U.S . senator Dianne Feinstein recently came out in favor of a bill that attacks immigrants and U.S. citizens under the guise of "national security." The Real ID Act of 2005 (H.R. 418) recently passed the House of Representatives, and in the next few weeks, we must stop Feinstein and other senators from voting to pass it.

The Real ID Act proposes four main things: (1) to make it almost impossible for someone to qualify for political asylum by requiring asylum seekers to obtain "written corroboration," such as police reports, from the very governments they are fleeing; (2) to expand the USA PATRIOT Act by allowing deportations of lawful permanent residents for providing nonviolent, humanitarian support to organizations the government labels as "terrorist" – even when such support was completely legal at the time it was provided; (3) to devote additional federal dollars to build more fences along the U.S.-Mexico border; and (4) to require states to identify undocumented immigrants when they apply for driver's licenses and state IDs – and to deny them these documents.

Passage of the Real ID Act would have a devastating impact on undocumented immigrants – as well as legal residents, and even citizens. The asylum-related provisions of the Real ID Act would prohibit many individuals fleeing persecution from obtaining safe haven in the United States. This section of the bill is not about preventing "terrorists" from getting asylum; "terrorists" are already barred from receiving asylum. This section would allow political refugees to be denied asylum if they cannot prove their persecutor's central motive for harming them. This is an almost impossible requirement to meet, and thousands of people each year will be forced to return to torture, prison, and death in their home countries.

Legal residents and undocumented immigrants will be inhibited from participating in political activities, or with political organizations, for fear of deportation.

Building more fences on the U.S.-Mexico border of course has never reduced undocumented migration. It simply increases the level of suffering and the number of deaths.

Finally, immigrants living in this country, regardless of immigration status, have a basic need to possess an official ID in order to conduct basic, daily activities, such as cashing checks, entering government buildings, and avoiding unnecessary arrests by local police. Immigrants, regardless of their immigration status, have to drive to get to work, to take their kids to school, etc. It's safer for everyone when they are required to pass state license requirements and are able to obtain insurance. And because state Department of Motor Vehicles employees are not trained in federal immigration law, they are likely to rely on ethnic and racial profiling and deny IDs and licenses to people who look or sound "foreign."

Proponents of the Real ID Act argue that all these likely civil and human rights violations are outweighed by the need for national security. Who are they trying to fool? Banning driver's licenses to immigrants would not have prevented 9/11, because those involved all possessed other valid documents, including passports from their home countries.

It is not too surprising that Feinstein has come out supporting the Real ID Act. She has supported anti-immigrant proposals in the past.

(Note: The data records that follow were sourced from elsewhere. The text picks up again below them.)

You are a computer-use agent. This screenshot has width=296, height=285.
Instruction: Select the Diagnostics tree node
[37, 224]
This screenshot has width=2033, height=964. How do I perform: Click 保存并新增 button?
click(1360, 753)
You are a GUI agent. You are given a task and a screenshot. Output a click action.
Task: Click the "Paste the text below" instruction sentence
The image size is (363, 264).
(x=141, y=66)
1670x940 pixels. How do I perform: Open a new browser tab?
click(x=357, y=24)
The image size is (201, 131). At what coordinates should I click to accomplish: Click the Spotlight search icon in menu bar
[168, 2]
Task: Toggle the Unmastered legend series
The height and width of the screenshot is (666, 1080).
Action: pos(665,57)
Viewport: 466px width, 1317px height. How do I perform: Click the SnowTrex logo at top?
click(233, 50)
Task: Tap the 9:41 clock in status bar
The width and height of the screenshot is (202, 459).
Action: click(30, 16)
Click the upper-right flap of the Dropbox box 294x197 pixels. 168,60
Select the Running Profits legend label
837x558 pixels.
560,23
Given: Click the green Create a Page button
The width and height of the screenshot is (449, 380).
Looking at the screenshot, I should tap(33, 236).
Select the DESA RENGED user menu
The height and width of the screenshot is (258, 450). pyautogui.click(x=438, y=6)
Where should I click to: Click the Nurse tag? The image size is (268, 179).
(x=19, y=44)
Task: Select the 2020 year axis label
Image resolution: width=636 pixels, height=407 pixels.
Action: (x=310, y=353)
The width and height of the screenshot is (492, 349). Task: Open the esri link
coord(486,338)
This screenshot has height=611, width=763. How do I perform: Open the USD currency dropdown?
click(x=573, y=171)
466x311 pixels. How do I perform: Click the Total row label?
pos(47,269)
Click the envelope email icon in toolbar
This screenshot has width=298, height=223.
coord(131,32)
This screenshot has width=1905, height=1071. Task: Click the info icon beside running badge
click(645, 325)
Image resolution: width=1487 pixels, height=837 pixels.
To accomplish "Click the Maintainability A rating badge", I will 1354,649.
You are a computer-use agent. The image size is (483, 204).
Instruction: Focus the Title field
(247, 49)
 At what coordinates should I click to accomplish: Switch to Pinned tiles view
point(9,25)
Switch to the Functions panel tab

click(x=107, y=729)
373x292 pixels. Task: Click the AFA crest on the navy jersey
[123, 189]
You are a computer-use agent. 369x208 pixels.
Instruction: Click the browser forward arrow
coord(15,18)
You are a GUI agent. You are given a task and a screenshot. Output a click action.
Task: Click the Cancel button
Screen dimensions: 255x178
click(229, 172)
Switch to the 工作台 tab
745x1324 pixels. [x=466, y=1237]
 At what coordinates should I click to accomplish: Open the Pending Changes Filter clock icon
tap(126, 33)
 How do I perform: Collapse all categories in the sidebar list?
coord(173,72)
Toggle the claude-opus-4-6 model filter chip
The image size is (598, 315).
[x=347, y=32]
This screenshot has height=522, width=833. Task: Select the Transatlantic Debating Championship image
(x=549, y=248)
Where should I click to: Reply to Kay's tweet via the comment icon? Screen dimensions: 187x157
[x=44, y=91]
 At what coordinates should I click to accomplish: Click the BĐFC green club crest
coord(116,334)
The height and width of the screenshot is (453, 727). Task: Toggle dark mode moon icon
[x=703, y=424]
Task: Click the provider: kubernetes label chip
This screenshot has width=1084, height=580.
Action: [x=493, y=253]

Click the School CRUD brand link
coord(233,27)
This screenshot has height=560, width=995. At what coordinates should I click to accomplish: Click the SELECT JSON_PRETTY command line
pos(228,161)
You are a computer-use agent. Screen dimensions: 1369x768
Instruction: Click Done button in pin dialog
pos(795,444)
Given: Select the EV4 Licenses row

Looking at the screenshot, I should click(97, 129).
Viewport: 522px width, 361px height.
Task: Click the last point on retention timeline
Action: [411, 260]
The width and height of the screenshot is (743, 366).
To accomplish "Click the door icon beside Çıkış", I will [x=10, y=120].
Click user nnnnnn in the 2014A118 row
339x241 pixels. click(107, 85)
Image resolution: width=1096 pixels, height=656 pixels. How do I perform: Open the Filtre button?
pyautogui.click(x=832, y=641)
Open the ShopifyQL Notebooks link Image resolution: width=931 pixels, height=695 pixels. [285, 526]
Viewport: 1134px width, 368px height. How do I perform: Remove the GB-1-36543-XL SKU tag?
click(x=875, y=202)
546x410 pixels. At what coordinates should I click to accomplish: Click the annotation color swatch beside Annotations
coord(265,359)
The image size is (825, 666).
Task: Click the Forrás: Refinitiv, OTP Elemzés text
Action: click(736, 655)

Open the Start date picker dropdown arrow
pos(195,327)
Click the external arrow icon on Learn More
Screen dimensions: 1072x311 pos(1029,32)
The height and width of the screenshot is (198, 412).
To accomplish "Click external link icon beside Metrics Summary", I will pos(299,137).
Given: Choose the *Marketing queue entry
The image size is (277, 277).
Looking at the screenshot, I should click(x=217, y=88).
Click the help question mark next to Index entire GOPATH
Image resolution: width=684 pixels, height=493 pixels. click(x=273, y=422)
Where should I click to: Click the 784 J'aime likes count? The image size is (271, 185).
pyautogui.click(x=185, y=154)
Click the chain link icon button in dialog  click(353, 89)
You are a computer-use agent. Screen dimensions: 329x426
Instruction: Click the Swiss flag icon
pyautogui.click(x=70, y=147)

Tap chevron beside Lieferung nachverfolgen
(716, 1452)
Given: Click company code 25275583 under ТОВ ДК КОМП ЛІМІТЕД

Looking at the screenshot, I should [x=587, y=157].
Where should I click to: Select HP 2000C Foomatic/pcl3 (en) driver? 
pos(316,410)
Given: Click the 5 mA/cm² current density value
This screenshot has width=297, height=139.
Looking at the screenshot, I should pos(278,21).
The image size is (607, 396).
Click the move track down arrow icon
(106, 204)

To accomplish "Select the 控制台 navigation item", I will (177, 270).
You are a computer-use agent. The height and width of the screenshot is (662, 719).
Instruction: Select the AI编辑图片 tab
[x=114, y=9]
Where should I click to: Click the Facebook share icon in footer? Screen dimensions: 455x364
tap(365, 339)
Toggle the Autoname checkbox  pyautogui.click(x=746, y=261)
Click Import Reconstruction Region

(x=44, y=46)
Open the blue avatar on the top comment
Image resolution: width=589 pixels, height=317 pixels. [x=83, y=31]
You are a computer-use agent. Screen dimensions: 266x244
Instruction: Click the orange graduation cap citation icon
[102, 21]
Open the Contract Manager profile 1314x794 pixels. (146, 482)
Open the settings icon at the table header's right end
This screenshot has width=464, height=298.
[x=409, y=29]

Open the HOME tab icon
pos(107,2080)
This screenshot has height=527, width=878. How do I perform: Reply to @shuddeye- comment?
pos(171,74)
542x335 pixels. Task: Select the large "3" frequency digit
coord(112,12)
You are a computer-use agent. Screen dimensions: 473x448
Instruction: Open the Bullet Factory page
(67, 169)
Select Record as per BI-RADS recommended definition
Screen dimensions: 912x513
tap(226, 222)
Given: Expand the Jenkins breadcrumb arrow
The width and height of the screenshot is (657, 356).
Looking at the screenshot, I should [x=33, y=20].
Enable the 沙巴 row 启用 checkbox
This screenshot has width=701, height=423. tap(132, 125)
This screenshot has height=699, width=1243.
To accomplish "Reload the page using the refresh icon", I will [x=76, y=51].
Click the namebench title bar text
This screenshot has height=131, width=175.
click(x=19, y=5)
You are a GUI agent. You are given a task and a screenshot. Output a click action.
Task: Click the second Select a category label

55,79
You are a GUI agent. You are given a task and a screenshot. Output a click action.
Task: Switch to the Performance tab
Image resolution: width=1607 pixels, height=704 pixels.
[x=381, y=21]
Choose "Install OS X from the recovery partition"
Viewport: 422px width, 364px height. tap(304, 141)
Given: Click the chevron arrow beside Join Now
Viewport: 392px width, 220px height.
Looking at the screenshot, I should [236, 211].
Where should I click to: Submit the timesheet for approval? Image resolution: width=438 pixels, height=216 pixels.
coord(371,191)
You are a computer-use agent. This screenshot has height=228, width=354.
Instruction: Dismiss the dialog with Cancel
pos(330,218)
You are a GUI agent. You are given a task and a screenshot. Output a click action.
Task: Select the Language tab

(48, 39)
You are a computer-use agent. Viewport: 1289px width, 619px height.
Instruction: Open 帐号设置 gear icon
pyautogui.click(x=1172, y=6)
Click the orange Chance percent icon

But immigrant communities are forming coalitions to pressure her to vote against the act, and they have already held successful actions at her office and at her San Francisco home.

Rather than deny human beings access to basic civil and human rights, this country must acknowledge, and change, its role in causing migration. It must also stabilize people's ability to live and work in this country by passing a broad legalization program that would legalize millions of people and bring them out from the underground. Please call Feinstein at (415) 393-0707 to remind her of this.

Renee Saucedo is a human rights attorney and organizer with La Raza Centro Legal and the San Francisco Day Labor Program.